- **Exercise materials**

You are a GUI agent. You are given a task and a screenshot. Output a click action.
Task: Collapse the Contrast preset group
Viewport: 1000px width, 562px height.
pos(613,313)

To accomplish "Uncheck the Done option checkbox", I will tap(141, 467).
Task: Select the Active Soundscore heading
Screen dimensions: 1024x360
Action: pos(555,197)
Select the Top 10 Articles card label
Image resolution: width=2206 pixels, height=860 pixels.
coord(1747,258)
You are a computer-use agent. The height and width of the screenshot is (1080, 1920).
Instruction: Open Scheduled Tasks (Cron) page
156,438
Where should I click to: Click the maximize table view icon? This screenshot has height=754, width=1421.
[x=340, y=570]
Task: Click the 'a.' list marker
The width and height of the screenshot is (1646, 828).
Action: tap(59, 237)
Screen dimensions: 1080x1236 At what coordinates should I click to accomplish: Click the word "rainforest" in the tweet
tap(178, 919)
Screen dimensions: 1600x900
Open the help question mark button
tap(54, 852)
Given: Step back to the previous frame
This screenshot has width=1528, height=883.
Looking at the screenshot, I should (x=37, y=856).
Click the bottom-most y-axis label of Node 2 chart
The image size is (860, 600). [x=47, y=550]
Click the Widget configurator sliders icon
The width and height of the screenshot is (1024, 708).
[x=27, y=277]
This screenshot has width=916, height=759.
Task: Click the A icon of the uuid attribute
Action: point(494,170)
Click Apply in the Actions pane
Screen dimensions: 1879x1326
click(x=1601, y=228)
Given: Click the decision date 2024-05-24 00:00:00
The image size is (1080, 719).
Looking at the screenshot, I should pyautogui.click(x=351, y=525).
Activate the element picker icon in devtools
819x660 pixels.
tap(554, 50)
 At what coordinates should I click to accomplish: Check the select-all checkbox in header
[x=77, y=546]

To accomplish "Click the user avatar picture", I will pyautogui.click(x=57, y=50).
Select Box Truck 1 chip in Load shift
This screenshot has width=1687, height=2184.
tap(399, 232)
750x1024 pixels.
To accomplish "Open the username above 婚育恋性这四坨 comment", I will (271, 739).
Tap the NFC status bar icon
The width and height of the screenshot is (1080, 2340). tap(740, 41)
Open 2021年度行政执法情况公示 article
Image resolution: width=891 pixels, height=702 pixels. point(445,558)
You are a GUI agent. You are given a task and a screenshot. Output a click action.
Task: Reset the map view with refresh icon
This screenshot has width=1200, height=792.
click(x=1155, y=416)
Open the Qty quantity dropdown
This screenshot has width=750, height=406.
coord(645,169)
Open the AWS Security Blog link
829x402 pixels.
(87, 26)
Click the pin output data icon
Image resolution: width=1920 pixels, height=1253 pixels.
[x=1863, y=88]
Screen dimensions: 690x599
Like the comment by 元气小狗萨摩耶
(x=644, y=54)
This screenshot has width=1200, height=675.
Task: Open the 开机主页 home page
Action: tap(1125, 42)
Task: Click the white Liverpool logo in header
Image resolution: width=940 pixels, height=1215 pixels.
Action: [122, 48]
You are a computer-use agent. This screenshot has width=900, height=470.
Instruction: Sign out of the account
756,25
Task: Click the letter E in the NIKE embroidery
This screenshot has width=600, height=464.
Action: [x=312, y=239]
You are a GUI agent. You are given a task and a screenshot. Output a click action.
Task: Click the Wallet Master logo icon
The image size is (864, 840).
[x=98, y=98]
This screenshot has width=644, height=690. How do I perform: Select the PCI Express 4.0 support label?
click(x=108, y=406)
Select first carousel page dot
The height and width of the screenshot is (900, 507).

- **About this exercise**
Retype exactly the lines from the one containing "This screenshot has width=644, height=690." through the last line of the records above, including both.

- **Answer box**
This screenshot has width=644, height=690. How do I perform: Select the PCI Express 4.0 support label?
click(x=108, y=406)
Select first carousel page dot
The height and width of the screenshot is (900, 507).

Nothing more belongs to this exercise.